Evan (5)

February 8, 2007 11:23 AM

A simulation of stereotypy.

posted by sleepy pete (7 comments total)

In order to placate cortex’s needs, here’s what is called Evan 5 for now. My RPM “album” is about the work I did with a 17-year-old named Evan (of course) who was autistic (this was about seven years ago, in case you were wondering). One of his stimming activities was to walk around the kitchen/dining room/living room that he lived in with his parents touching each wall and then sniffing his fingers. Because I’ve been thinking about doing something musically about my experience with Evan for the last seven years, I knew that this should be one of the things that I should try to simulate/recreate.

The recording is me walking around the music room/office/extra bedroom in our house with two SM57s on opposite walls pointed toward the floor and one LCD mic (Oktava 319, which I’ve had luck with on some applications and they’re really cheap) directly on the floor. I’d touch each wall/object while walking in a circle and say the word “Heaven” each time (disclaimer: using the term heaven is a thematic approach, a conceit within the album, actually, and I am not saying that the boy was in heaven or heavenly because of his autism… just wanted to be clear on that). At the same time I would say the word "heaven" into a mini-cassette recorder. Then, at the end, I looped a small section of the microphone walking and a larger section of the cassette and played the guitar part on top. During that, our alarm started going off in the next room, which is set to “seagull” or something, and that was caught on tape as well.

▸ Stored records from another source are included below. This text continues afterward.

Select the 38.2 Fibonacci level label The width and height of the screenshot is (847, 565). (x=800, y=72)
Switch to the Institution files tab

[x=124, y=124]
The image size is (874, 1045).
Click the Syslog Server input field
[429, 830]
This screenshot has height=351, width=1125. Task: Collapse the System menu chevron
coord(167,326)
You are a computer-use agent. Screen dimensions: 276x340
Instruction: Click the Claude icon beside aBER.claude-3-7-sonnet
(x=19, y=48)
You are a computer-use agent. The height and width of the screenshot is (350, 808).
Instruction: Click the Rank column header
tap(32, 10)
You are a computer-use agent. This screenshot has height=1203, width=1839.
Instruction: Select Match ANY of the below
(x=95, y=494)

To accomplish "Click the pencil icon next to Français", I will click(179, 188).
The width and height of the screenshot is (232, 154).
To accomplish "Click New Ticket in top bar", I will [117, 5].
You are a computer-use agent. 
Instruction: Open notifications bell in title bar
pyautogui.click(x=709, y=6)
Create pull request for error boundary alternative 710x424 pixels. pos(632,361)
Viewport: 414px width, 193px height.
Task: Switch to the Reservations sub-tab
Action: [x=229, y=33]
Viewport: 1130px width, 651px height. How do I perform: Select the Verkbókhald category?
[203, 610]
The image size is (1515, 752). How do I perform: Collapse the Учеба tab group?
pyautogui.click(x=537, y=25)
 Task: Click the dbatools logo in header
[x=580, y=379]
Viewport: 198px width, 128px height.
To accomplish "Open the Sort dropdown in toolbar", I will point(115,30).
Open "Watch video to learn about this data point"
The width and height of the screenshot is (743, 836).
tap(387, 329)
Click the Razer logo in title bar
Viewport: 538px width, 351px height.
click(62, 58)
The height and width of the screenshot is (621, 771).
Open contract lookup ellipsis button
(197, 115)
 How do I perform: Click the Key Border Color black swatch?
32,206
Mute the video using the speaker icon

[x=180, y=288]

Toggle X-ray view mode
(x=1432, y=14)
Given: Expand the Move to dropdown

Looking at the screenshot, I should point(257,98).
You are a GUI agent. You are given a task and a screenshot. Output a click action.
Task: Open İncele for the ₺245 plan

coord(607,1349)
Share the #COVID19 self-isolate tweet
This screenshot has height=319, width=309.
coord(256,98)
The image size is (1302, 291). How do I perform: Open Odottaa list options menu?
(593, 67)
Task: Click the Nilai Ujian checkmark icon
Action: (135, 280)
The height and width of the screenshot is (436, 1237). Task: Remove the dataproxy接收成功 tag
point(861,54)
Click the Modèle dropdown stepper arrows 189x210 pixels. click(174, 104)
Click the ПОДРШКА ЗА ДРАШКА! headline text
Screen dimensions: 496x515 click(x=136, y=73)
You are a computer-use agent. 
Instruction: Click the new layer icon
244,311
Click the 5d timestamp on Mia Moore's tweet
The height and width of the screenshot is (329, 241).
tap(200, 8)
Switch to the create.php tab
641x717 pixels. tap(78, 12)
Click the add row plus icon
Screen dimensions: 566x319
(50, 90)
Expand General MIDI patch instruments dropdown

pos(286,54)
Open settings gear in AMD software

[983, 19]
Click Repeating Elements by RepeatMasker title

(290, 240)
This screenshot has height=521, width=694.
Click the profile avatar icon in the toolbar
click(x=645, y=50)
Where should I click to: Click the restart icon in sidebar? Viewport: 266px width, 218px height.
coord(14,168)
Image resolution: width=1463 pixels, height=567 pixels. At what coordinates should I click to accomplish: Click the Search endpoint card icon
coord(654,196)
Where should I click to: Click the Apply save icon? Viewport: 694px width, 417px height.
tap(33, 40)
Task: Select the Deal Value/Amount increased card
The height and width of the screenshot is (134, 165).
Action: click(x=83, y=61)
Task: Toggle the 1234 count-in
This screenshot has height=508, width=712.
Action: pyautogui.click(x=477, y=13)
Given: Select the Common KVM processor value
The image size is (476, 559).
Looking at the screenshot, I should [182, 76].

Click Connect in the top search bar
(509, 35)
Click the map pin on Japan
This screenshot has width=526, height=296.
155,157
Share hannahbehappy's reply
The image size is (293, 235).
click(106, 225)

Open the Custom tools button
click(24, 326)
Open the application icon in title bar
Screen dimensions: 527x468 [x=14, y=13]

That all may be TMI for such a short song, but I thought you might like to know why I’m recording my own pacings/ramblings and posting them here. This is rough and I haven’t had a chance to revisit it yet or add more instruments, which should happen soonish.
posted by sleepy pete at 11:25 AM on February 8, 2007


It's never TMI. This place needs more information, dammit. And I love the wildly different conceptual approaches people take to song construction and production. There's a degree of willful "obviousness" to the writing I've been doing for my RPM album. While the motivation and the details of my songs may be personal and obfuscated, the songs themselves are all, so far, very lyrically transparent—not even narratives so much as manifests of the contents of a given setting or idea.

So one of the things I really enjoy about this thing is how open it is, how just utterly interpretable the sound experience is. The backstory on Evan's stimming is fascinating and obviously adds a lot of context to the recording, but the soundscape without any explanation is very engaging and could lead in a lot of directions.

Music is awesome.
posted by cortex at 11:39 AM on February 8, 2007


Yeah, I'd too say you can never give out enough information. And it seems like we are all opening more and more to share the minutiae behind our songs here in Metafilter Music, which is quite cool.

This track is quite cool, I'd love to hear how it sounds at the end.
posted by micayetoca at 12:33 PM on February 8, 2007


Wow, your theme really works and comes across nicely. Really interesting stuff. I agree with mica and cortex re the info.
posted by snsranch at 3:53 PM on February 8, 2007


Very nice the way you've used this walking rhythm, an actual movement, to serve as the rhythmic impetus. It really feels like walking around in a room, from wall to wall, just the way you've described it. Most interesting!
posted by flapjax at midnite at 8:06 PM on February 8, 2007


Great panning -- that helps the effect so, so much. I also really appreciate hearing the floorboards creak.
posted by Miko at 1:01 PM on February 9, 2007


Great walking. This is beautiful right now- I'll be interested to hear what it turns into. I wonder if something like this could work at a (perhaps creepy) live show.

Maybe it would start a new dance craze, the "measured walk".